Write out all of the material below word for word, keeping every line, space, and character unchanged.
--- Data provided Enclosed Below ---
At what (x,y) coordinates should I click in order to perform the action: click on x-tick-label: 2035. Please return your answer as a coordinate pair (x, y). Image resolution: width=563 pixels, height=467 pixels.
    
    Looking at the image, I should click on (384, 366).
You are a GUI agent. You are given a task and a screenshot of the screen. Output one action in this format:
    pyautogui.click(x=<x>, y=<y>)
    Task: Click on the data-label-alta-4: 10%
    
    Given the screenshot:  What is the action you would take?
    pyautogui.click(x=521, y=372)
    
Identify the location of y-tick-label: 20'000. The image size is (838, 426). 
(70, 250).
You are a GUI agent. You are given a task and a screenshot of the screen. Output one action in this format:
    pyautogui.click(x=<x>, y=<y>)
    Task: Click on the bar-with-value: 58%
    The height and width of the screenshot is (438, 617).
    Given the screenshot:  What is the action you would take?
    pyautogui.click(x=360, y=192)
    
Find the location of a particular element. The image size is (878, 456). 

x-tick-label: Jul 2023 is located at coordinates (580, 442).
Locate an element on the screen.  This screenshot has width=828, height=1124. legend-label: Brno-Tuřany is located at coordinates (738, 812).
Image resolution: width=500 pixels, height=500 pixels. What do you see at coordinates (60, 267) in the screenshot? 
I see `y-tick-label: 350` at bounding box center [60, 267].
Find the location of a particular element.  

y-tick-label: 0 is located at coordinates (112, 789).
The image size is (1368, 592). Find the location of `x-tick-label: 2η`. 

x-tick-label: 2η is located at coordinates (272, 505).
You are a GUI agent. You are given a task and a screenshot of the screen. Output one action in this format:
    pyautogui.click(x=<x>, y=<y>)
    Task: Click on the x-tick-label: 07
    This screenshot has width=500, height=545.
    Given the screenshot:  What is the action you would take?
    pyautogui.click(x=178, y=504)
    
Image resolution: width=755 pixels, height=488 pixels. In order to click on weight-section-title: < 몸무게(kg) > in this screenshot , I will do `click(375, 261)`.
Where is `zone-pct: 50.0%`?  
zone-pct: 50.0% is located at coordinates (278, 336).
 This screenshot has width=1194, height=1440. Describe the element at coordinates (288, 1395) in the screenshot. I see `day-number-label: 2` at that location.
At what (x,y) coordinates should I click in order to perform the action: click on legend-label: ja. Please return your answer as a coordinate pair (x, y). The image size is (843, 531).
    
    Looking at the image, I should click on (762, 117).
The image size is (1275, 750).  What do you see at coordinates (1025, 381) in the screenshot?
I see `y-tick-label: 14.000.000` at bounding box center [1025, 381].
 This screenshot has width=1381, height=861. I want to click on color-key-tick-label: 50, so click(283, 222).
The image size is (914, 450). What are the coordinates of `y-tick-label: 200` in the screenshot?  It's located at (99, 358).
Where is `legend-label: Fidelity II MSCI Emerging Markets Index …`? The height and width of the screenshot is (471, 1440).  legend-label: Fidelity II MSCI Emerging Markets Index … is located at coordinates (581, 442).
--- End of Enclosed Data provided ---
- [Task result]
At what (x,y) coordinates should I click in order to perform the action: click on x-tick-label: 2035. Please return your answer as a coordinate pair (x, y). Image resolution: width=563 pixels, height=467 pixels.
    
    Looking at the image, I should click on (384, 366).
You are a GUI agent. You are given a task and a screenshot of the screen. Output one action in this format:
    pyautogui.click(x=<x>, y=<y>)
    Task: Click on the data-label-alta-4: 10%
    
    Given the screenshot:  What is the action you would take?
    pyautogui.click(x=521, y=372)
    
Identify the location of y-tick-label: 20'000. The image size is (838, 426). 
(70, 250).
You are a GUI agent. You are given a task and a screenshot of the screen. Output one action in this format:
    pyautogui.click(x=<x>, y=<y>)
    Task: Click on the bar-with-value: 58%
    The height and width of the screenshot is (438, 617).
    Given the screenshot:  What is the action you would take?
    pyautogui.click(x=360, y=192)
    
Find the location of a particular element. The image size is (878, 456). 

x-tick-label: Jul 2023 is located at coordinates (580, 442).
Locate an element on the screen.  This screenshot has width=828, height=1124. legend-label: Brno-Tuřany is located at coordinates (738, 812).
Image resolution: width=500 pixels, height=500 pixels. What do you see at coordinates (60, 267) in the screenshot? 
I see `y-tick-label: 350` at bounding box center [60, 267].
Find the location of a particular element.  

y-tick-label: 0 is located at coordinates (112, 789).
The image size is (1368, 592). Find the location of `x-tick-label: 2η`. 

x-tick-label: 2η is located at coordinates (272, 505).
You are a GUI agent. You are given a task and a screenshot of the screen. Output one action in this format:
    pyautogui.click(x=<x>, y=<y>)
    Task: Click on the x-tick-label: 07
    This screenshot has width=500, height=545.
    Given the screenshot:  What is the action you would take?
    pyautogui.click(x=178, y=504)
    
Image resolution: width=755 pixels, height=488 pixels. In order to click on weight-section-title: < 몸무게(kg) > in this screenshot , I will do `click(375, 261)`.
Where is `zone-pct: 50.0%`?  
zone-pct: 50.0% is located at coordinates (278, 336).
 This screenshot has width=1194, height=1440. Describe the element at coordinates (288, 1395) in the screenshot. I see `day-number-label: 2` at that location.
At what (x,y) coordinates should I click in order to perform the action: click on legend-label: ja. Please return your answer as a coordinate pair (x, y). The image size is (843, 531).
    
    Looking at the image, I should click on (762, 117).
The image size is (1275, 750).  What do you see at coordinates (1025, 381) in the screenshot?
I see `y-tick-label: 14.000.000` at bounding box center [1025, 381].
 This screenshot has width=1381, height=861. I want to click on color-key-tick-label: 50, so click(283, 222).
The image size is (914, 450). What are the coordinates of `y-tick-label: 200` in the screenshot?  It's located at (99, 358).
Where is `legend-label: Fidelity II MSCI Emerging Markets Index …`? The height and width of the screenshot is (471, 1440).  legend-label: Fidelity II MSCI Emerging Markets Index … is located at coordinates (581, 442).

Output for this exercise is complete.